# [WORK REQUEST]
How many lines in these records include the string "star"? Reply with that number alone.
---------- DATASET RECORDS ----------
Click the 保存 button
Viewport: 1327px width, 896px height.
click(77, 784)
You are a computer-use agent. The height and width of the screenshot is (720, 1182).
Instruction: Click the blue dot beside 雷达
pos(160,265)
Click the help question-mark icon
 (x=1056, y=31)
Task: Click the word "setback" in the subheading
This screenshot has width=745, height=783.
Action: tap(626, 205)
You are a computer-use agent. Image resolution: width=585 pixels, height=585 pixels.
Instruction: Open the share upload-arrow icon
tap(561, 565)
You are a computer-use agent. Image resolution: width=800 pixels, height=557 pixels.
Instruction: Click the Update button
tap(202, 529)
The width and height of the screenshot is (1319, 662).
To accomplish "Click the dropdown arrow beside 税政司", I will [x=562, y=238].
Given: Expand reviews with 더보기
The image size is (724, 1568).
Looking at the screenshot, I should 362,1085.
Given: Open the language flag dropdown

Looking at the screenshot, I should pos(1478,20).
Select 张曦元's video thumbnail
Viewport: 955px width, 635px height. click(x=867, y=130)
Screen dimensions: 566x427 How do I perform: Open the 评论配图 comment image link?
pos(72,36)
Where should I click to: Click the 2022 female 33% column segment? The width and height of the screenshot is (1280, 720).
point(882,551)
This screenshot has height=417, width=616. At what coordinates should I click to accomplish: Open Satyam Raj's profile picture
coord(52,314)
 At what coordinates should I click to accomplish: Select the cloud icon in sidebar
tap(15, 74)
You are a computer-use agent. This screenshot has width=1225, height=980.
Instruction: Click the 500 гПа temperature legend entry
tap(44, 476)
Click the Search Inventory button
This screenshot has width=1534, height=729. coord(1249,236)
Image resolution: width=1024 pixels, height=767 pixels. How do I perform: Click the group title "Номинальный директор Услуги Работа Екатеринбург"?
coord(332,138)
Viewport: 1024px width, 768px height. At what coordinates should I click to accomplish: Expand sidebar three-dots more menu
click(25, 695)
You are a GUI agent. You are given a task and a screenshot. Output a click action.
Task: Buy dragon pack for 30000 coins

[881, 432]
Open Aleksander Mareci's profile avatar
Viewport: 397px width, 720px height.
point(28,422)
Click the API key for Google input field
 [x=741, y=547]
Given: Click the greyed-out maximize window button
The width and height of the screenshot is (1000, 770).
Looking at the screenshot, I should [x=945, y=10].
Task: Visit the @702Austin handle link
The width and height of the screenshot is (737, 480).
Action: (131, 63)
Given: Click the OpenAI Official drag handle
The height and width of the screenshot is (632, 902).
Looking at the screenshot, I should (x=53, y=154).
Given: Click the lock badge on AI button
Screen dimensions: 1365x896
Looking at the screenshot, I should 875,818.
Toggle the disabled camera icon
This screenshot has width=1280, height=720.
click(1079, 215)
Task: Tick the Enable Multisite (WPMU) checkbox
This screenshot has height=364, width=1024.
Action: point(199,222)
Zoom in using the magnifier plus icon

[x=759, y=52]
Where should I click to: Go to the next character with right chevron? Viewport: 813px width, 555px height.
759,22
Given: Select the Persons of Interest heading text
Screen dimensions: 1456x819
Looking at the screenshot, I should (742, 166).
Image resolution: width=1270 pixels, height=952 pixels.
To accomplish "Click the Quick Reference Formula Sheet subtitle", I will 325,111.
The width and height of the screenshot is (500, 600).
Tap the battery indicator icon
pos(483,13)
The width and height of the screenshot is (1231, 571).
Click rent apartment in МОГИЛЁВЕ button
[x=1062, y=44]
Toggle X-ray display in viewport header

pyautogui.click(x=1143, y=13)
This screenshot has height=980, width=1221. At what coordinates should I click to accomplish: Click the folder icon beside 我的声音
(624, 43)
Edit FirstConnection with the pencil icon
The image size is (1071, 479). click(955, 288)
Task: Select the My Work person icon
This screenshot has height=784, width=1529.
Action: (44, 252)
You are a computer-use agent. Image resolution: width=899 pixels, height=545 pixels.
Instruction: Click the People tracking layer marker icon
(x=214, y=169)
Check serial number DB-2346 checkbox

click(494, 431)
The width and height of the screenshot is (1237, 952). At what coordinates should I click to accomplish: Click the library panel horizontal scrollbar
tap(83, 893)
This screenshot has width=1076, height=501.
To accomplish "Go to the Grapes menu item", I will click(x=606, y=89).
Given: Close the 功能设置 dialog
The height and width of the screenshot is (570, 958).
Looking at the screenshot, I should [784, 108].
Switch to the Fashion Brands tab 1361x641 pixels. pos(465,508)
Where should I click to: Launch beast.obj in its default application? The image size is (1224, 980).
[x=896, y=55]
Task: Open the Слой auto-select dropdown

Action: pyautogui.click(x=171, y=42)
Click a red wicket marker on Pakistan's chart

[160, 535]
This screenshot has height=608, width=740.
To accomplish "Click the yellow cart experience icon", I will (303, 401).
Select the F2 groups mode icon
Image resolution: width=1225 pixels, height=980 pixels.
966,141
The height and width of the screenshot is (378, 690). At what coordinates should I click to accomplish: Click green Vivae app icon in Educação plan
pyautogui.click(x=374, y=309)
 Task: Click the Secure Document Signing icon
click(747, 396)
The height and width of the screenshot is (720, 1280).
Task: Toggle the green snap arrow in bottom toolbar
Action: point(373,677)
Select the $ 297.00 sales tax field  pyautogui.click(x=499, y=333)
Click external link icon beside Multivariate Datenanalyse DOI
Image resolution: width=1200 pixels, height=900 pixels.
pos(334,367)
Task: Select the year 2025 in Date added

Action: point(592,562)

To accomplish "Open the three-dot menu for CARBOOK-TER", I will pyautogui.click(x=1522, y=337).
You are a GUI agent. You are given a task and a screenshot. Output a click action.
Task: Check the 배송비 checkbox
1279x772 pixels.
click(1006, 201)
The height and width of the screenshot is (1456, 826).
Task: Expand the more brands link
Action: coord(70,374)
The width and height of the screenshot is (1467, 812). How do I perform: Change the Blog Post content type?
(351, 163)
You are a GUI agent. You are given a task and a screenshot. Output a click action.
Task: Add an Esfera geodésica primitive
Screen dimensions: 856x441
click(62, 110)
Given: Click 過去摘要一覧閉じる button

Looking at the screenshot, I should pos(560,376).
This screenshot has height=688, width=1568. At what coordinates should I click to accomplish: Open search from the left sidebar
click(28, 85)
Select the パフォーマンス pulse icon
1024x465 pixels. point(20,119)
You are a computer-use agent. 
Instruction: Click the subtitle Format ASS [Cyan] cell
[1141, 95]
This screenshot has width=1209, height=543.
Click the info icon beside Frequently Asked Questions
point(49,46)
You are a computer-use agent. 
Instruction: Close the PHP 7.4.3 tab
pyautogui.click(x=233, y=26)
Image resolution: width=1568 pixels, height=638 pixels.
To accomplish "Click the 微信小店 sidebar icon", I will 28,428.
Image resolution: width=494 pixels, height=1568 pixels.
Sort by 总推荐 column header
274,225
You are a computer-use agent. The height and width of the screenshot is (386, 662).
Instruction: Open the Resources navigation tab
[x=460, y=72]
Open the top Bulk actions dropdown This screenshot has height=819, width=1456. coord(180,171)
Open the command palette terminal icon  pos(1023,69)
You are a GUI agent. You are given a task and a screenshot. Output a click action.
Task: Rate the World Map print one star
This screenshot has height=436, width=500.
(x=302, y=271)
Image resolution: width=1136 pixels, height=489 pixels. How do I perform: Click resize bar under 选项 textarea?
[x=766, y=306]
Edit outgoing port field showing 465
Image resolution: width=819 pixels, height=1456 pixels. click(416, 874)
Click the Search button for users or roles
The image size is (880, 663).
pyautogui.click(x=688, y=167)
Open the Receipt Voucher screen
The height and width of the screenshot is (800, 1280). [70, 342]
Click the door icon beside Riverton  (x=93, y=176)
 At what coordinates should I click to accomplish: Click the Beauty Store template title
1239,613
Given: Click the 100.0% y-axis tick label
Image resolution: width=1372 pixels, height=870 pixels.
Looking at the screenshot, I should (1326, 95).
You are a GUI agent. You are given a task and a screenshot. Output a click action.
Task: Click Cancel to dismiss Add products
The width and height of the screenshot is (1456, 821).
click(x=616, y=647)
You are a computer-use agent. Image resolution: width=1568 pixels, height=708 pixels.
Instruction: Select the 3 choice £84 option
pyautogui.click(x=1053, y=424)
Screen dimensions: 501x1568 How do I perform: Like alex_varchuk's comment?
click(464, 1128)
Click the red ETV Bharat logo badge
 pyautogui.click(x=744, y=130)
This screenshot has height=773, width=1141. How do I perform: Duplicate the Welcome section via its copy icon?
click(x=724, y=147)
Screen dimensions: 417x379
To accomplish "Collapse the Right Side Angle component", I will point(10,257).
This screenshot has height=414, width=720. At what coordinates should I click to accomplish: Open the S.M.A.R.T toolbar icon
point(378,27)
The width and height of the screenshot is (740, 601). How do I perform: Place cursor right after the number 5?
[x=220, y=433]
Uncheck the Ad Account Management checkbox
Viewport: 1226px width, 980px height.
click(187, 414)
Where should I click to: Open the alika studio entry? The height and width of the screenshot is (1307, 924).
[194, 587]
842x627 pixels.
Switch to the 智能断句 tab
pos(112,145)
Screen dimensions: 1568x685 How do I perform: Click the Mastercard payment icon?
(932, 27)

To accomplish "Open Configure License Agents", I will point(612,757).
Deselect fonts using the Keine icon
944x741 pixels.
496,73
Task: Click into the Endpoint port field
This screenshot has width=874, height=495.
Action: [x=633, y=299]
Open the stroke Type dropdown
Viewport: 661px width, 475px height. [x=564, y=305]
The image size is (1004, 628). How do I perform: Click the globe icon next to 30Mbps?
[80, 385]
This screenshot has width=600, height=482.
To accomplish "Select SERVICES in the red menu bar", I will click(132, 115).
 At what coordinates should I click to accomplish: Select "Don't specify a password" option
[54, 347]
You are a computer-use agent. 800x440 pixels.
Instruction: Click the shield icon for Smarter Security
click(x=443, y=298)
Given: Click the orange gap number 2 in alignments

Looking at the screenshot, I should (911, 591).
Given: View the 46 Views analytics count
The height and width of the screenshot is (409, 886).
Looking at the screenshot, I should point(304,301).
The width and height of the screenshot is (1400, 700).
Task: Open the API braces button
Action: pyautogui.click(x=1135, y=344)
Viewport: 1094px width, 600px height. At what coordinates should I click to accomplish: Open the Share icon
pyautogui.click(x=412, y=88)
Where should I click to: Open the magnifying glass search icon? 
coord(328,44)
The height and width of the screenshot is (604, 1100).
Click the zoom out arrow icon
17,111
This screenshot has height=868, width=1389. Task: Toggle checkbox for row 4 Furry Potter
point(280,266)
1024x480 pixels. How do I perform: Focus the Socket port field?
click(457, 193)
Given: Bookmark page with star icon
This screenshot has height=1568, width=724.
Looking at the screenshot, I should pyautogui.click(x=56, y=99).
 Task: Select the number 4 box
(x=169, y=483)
----------
# [REPLY]
2